The state-of-the-art facility caught her attention while on a job interview with Walton. It had it all: computer labs, focus group and breakout rooms, a shopper insights area that resembles a small store, and rooms for observations and conferences.
Li joined the economics department in August and also serves as the behavioral research lab’s director. “For me, it’s a paradise to do lab experiments here,” she says.
As the lab’s director, Li helps Walton faculty and students be productive in their experimental business research. Through the support of Walton’s associate deans, the lab has recently tripled the participant pool. The lab also offers opportunities for researchers to present in the Brown Bag Seminar Series. Its full-term and short-term visitor programs bring established scholars to campus for an extended period to collaborate with Walton faculty and engage students.
Li is also readying for the Behavioral Operations Conference, which will take place the summer of 2020 in Fayetteville. The lab, Walton’s supply chain and economics departments will play host to the event that will attract many renowned behavioral operations researchers worldwide, she says.

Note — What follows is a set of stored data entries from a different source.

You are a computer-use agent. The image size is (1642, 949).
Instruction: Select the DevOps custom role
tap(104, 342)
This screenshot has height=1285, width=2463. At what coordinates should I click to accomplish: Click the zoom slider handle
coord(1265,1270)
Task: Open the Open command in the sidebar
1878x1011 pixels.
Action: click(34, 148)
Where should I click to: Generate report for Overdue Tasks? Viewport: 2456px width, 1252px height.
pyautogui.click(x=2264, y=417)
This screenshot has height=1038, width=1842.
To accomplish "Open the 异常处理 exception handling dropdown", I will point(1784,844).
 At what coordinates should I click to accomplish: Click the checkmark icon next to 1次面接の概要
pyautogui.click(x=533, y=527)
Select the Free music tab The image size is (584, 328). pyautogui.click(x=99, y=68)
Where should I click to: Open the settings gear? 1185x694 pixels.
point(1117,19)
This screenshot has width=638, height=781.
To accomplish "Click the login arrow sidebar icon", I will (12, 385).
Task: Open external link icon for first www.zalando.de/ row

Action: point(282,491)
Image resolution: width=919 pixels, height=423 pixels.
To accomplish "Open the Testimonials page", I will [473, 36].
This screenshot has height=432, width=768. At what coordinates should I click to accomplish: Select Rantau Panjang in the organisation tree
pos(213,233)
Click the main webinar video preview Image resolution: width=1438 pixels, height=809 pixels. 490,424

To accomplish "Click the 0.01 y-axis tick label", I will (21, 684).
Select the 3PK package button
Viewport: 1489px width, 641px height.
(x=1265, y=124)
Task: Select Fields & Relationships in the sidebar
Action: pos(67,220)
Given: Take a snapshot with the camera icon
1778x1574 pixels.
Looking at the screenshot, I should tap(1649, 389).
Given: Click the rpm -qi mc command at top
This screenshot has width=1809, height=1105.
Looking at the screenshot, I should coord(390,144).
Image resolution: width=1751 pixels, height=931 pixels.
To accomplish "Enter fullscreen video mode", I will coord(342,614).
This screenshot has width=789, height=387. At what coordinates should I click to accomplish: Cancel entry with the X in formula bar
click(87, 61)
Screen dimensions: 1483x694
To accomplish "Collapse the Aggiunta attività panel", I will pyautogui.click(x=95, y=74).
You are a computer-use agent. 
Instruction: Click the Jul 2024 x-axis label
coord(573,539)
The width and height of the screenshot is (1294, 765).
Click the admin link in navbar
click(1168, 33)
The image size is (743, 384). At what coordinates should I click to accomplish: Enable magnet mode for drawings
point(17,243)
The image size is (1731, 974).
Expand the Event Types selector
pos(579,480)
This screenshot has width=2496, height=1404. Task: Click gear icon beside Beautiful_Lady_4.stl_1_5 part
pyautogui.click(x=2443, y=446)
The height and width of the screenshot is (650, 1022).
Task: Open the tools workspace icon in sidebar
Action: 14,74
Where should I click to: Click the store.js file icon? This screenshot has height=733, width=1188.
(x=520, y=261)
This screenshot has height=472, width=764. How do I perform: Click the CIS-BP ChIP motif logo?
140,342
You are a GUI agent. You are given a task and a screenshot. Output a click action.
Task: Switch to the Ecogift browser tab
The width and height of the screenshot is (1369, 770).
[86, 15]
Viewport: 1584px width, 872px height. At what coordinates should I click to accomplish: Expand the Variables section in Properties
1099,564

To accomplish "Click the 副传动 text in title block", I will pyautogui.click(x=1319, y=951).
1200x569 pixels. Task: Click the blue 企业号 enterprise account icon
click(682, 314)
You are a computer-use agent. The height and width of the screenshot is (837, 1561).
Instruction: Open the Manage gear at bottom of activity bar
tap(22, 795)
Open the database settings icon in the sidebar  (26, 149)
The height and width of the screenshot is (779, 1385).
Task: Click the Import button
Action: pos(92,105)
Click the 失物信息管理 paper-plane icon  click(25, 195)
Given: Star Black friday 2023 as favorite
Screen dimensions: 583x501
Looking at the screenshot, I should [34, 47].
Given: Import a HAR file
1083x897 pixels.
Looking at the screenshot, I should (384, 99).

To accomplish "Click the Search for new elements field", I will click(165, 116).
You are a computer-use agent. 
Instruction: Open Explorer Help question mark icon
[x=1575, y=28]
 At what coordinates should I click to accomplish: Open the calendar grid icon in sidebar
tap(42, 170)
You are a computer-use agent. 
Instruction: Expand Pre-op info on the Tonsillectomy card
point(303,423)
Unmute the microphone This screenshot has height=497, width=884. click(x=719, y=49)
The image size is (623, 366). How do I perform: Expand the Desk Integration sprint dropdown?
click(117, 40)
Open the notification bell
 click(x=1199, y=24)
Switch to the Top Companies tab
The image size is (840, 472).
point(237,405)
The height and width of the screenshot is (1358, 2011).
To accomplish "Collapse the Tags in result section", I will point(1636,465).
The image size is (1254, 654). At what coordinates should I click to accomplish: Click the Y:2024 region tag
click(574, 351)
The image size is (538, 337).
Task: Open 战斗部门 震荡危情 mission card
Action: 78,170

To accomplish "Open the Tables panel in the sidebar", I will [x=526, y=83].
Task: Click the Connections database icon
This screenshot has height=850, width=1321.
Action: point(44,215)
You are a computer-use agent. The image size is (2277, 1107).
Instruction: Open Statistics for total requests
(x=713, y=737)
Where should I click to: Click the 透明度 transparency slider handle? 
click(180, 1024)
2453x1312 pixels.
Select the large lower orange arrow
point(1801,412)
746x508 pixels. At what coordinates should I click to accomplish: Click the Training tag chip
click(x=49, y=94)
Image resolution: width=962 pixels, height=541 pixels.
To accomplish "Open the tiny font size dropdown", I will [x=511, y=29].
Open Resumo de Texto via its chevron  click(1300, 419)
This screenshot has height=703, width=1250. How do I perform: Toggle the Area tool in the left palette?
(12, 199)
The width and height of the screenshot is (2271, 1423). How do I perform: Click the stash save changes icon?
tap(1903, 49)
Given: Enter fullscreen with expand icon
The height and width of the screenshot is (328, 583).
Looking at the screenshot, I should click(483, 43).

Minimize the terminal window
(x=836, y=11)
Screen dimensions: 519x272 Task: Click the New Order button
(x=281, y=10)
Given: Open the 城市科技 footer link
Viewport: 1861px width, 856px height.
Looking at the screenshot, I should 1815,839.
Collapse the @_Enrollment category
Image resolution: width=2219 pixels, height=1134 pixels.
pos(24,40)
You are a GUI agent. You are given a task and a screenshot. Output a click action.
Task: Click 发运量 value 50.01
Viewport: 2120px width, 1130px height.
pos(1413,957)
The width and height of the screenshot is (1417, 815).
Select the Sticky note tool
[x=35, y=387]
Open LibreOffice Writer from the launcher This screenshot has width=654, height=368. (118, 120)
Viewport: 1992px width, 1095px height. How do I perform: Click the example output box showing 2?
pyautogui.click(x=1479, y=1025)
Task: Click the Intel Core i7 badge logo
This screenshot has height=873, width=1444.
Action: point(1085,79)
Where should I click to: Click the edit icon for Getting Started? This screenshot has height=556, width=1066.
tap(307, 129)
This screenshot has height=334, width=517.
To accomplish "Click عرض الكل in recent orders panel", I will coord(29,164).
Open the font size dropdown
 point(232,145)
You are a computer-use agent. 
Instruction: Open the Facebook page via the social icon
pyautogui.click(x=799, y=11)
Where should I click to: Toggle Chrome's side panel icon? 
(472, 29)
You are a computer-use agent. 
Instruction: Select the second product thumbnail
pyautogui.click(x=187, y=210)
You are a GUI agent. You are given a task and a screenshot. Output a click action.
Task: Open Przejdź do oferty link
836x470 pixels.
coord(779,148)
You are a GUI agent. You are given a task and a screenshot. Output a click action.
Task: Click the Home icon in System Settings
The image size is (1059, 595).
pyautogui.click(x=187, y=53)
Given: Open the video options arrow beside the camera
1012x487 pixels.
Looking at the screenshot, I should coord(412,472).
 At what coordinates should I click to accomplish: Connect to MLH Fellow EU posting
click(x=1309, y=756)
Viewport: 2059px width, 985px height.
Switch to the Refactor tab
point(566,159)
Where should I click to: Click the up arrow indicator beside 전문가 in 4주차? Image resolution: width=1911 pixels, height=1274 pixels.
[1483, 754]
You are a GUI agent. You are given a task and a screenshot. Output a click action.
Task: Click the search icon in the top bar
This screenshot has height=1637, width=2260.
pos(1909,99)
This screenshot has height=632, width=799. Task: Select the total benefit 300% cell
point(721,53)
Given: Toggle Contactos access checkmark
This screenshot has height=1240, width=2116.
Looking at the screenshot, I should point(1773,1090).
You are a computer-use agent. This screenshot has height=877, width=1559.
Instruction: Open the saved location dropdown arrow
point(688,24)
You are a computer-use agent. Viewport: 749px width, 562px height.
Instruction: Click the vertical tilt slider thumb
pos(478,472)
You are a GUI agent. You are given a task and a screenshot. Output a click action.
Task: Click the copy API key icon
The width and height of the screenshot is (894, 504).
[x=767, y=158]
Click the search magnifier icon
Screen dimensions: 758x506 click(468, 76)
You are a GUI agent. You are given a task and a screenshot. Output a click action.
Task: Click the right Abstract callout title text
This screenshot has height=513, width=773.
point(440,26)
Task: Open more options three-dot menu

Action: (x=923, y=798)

In addition to serving as the behavioral research lab’s director, Li teaches experimental economics to both graduate and undergraduate students.
Li grew up in the Sichuan province in Southwest China. She earned her bachelor’s and master’s degrees in public finance from Renmin University of China in Beijing before coming to the United States to study economics. Li earned a master’s degree in economics at Syracuse University in New York and received her doctorate at the University of Michigan.
Her first job after earning her Ph.D. was at the University of Texas at Dallas, where she taught, researched and worked with the experimental research lab for 12 years. She applied for the job opening in Walton’s economics department that carried the role of its Behavioral Business Research Lab director in the fall of 2017. She visited and gave presentations. Everything felt right.
“It was a no-brainer,” she says. “It was clearly the place for me.”
Li says she found common research interests with many of her new colleagues. “I felt I could write papers with every single person I met,” she says.
Her research includes how social identity – a person’s sense of self derived from perceived membership in social groups – affects economic decision-making; how individuals contribute to support public goods in communities; and how monetary incentives and social factors influence young children’s pro-social behaviors (for example, donating time or money to help others) in developing countries. Li’s work has been published in many scholarly journals, including one of the most respected in economics, the American Economic Review. She is associate editor for Economic Inquiry and past associate editor for the Journal of Economic Behavior & Organization.
Li is married and the mother of two boys. Though she has been busy getting acclimated to her new job and surroundings, she says she eventually hopes to get back to one of her favorite hobbies: drawing.